What you should do: Starting at the beginning of the listing and ending with the line that contains "Action: click(x=20, y=270)", reproduce those lines, switching "GUI agent" to "computer-use agent" and leaving everything else unchanged.

[Word and element pointing entries]
· · ·

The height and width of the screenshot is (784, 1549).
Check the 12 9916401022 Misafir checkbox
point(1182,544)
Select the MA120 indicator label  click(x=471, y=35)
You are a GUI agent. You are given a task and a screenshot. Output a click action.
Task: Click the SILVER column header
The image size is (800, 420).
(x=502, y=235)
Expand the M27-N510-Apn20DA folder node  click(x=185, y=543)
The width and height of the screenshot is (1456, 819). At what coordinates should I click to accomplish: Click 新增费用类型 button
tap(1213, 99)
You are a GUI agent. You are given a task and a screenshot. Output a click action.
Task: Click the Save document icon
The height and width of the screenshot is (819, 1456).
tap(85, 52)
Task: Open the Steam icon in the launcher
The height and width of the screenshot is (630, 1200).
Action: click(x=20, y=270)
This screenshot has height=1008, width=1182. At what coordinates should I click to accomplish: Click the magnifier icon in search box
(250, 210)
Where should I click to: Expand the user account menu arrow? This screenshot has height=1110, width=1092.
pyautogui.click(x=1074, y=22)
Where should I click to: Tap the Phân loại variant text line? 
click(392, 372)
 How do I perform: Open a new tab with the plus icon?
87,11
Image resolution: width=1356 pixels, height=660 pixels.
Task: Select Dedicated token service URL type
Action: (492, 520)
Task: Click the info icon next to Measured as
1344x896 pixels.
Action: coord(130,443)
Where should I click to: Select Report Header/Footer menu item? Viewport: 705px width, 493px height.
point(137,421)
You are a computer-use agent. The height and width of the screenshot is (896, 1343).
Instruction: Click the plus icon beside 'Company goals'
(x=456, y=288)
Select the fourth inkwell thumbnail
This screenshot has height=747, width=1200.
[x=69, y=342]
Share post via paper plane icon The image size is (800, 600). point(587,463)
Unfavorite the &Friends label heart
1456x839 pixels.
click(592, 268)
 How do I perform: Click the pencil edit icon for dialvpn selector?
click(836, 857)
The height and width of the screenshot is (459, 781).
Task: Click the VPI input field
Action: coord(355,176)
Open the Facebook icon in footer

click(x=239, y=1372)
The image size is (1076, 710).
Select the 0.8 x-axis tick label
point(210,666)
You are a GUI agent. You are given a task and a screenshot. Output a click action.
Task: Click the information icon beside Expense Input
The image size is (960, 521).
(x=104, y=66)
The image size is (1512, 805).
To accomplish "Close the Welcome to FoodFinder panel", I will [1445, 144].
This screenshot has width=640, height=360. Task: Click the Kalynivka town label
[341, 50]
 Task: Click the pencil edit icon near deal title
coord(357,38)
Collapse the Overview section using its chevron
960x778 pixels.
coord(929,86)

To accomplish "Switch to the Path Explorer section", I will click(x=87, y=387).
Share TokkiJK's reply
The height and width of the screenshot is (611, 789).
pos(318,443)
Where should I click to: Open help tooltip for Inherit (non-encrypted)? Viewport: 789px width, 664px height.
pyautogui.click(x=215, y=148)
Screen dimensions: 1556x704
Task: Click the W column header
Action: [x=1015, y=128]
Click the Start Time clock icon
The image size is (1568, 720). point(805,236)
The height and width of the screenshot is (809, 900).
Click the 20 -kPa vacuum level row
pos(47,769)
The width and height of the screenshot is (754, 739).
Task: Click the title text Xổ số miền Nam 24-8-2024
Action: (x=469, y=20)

· · ·

Exercise output:
The height and width of the screenshot is (784, 1549).
Check the 12 9916401022 Misafir checkbox
point(1182,544)
Select the MA120 indicator label  click(x=471, y=35)
You are a computer-use agent. You are given a task and a screenshot. Output a click action.
Task: Click the SILVER column header
The image size is (800, 420).
(x=502, y=235)
Expand the M27-N510-Apn20DA folder node  click(x=185, y=543)
The width and height of the screenshot is (1456, 819). At what coordinates should I click to accomplish: Click 新增费用类型 button
tap(1213, 99)
You are a computer-use agent. You are given a task and a screenshot. Output a click action.
Task: Click the Save document icon
The height and width of the screenshot is (819, 1456).
tap(85, 52)
Task: Open the Steam icon in the launcher
The height and width of the screenshot is (630, 1200).
Action: click(x=20, y=270)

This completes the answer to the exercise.